普通高中课程标准实验教科书——生物选修1[人教版] 课题3 血红蛋白的提取和分离 ★课题目标 （一）知识与技能 1、尝试从血液中提取和分离血红蛋白 2、了解色谱法、电泳法等分离生物大分子的基本原理 （二）过程与方法 体验血红蛋白提取和分离的实验的严格要求，注意按照操作提示进行相关步骤（三）情感、态度与价值观 初步形成科学的思维方式，发展科学素养和人文精神 ★课题重点 凝胶色谱法的原理和方法 ★课题难点 样品的预处理；色谱柱填料的处理和色谱柱的装填 ★教学方法 启发式教学 ★教学工具 多媒体课件 ★教学过程

（一）引入新课 蛋白质是生命活动的主要承担者，是细胞内含量最高的有机化和物。对蛋白质的研究有助于人们对生命过程的认识和理解。所以需要从细胞中提取蛋白质进行研究。怎样提取蛋白质呢？ （二）进行新课 1．基础知识 蛋白质的物化理性质：形状、大小、电荷性质和多少、溶解度、吸附性质、亲和力等千差万别，由此提取和分离各种蛋白质。 1．1凝胶色谱法（分配色谱法）： （1）原理：（图5－13a）分子量大的分子通过多孔凝胶颗粒的间隙，路程短，流动快；分子量小的分子穿过多孔凝胶颗粒内部，路程长，流动慢。 （2）凝胶材料：多孔性，多糖类化合物，如葡聚糖、琼脂糖。 （3）分离过程：（图5－13b） 混合物上柱→洗脱→大分子流动快、小分子流动慢→收集大分子→收集小分子 ＊洗脱：从色谱柱上端不断注入缓冲液，促使蛋白质分子的差速流动。

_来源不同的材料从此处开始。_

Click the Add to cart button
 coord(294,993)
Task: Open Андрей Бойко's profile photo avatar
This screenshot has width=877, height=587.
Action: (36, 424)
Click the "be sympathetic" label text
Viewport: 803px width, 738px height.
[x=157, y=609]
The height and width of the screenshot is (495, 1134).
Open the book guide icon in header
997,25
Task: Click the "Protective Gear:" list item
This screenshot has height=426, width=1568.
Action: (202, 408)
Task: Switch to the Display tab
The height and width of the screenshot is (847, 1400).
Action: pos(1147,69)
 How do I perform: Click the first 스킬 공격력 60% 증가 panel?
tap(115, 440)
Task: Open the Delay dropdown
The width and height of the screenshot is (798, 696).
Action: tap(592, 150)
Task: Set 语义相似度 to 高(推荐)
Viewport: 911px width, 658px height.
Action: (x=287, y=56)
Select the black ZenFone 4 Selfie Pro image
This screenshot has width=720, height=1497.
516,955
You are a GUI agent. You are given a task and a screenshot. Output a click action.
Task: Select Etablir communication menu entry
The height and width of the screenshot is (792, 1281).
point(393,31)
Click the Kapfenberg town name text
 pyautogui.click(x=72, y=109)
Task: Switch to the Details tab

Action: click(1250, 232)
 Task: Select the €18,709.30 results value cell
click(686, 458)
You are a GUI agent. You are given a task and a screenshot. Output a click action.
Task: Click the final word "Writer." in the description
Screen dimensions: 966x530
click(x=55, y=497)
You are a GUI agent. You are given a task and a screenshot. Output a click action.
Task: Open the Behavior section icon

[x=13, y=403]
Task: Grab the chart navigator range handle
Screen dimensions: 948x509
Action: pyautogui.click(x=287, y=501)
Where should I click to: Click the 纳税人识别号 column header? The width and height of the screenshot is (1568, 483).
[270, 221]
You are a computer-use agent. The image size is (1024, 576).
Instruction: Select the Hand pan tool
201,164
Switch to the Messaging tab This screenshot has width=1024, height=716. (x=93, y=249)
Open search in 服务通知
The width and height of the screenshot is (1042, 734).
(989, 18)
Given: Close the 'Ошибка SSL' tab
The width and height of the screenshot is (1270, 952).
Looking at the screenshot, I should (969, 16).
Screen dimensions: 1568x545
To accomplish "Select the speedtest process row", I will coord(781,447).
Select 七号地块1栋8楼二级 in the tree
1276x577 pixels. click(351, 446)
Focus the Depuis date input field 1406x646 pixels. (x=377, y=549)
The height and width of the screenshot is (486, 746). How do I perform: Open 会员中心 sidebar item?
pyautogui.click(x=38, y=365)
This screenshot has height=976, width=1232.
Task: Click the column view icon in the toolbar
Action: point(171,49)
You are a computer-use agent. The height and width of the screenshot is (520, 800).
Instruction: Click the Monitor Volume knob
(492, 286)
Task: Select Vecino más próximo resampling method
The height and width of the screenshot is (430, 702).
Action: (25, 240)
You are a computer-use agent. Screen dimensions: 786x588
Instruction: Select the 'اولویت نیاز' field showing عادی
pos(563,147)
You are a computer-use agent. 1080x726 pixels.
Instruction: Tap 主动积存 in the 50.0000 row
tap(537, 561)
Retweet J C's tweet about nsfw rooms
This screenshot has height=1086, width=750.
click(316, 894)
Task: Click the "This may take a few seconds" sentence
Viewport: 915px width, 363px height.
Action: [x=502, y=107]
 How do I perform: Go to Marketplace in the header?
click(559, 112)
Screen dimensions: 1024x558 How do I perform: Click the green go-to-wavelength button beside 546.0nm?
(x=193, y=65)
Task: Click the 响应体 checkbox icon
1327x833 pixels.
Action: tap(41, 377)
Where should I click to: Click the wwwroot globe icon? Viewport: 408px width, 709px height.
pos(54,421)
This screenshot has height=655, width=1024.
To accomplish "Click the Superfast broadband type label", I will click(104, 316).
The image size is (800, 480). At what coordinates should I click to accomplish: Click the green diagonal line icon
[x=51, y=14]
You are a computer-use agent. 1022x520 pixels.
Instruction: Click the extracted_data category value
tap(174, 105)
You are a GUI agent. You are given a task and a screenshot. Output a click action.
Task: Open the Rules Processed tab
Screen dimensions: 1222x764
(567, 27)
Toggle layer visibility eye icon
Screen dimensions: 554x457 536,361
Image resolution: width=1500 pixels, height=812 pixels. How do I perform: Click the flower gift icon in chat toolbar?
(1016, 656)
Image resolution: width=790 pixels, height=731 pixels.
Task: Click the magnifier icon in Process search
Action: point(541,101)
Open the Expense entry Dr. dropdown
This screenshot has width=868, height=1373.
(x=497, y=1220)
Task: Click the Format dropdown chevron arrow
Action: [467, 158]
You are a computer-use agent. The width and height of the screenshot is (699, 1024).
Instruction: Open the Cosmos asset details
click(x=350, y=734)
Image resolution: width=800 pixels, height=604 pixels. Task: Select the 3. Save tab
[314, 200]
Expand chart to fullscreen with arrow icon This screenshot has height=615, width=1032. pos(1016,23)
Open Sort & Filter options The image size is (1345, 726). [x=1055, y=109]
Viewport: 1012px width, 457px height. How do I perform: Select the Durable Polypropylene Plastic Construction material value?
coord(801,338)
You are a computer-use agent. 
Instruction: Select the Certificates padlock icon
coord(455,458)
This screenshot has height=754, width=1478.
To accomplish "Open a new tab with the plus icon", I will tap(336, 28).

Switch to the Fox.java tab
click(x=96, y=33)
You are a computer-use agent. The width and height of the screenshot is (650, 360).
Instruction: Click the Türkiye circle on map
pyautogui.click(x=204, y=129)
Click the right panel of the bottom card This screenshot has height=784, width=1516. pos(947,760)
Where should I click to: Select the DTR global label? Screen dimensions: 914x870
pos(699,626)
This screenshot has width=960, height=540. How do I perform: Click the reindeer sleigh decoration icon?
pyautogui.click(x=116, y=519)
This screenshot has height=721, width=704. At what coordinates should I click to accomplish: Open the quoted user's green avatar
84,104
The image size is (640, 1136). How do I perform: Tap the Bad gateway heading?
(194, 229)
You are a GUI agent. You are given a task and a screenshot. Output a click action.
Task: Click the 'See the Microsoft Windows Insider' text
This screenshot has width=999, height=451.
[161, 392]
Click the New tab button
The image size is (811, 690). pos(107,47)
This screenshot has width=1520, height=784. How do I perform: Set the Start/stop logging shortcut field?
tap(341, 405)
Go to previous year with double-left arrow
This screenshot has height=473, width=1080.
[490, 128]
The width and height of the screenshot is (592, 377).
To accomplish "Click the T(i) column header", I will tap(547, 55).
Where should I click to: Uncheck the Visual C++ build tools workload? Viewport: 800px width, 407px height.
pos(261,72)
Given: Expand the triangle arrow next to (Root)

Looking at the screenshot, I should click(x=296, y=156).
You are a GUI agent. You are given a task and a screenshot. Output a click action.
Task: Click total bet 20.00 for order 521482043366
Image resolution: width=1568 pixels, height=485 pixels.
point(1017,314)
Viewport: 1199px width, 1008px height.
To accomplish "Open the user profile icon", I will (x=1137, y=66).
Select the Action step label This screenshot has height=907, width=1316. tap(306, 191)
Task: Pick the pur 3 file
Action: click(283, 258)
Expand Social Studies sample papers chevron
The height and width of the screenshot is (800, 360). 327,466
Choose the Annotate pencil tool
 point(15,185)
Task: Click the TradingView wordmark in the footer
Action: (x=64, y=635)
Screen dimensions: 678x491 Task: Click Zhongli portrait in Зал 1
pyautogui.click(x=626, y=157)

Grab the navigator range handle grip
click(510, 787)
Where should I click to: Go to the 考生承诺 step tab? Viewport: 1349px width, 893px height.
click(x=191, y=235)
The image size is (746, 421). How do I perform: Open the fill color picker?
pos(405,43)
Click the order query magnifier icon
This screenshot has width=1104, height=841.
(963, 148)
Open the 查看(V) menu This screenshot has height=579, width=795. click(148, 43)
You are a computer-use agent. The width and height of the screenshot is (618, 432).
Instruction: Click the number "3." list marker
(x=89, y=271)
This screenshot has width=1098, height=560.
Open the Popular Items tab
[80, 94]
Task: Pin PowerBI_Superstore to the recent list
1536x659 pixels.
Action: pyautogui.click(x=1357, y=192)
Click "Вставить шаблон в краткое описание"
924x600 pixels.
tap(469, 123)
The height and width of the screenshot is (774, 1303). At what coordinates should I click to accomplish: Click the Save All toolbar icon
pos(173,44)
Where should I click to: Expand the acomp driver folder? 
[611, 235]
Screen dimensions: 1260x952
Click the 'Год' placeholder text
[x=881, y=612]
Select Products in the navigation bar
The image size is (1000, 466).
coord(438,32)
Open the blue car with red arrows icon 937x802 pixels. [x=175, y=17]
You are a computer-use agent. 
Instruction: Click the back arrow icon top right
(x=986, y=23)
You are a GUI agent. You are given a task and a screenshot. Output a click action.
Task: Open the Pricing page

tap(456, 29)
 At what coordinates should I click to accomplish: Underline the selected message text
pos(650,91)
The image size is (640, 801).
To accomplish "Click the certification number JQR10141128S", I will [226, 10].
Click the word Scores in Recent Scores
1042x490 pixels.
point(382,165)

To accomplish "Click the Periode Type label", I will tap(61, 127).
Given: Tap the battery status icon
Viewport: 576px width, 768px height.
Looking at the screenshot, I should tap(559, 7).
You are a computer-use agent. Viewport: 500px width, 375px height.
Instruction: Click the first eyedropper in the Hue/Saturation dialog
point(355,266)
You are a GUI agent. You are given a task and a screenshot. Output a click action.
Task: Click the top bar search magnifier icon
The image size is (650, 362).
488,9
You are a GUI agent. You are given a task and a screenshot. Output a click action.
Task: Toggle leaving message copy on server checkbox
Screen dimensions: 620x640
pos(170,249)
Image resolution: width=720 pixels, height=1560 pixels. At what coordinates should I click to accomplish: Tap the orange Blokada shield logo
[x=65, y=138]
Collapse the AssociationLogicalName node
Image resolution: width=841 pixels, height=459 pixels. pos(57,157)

1．2缓冲溶液 （1）原理：由弱酸和相应的强碱弱酸盐组成（如H2CO3－NaHCO3，HC－NaC，NaH2PO4/Na2HPO4等），调节酸和盐的用量，可配制不同pH的缓冲液。 （2）缓冲液作用：抵制外界酸、碱对溶液pH的干扰而保持pH稳定。 1．3凝胶电泳法： （1）原理：不同蛋白质的带电性质、电量、形状和大小不同，在电场中受到的作用力大小、方向、阻力不同，导致不同蛋白质在电场中的运动方向和运动速度不同。 ［思考］阅读教材后，填写下表： （2）分离方法：琼脂糖凝胶电泳、聚丙烯酰胺经胶电泳等。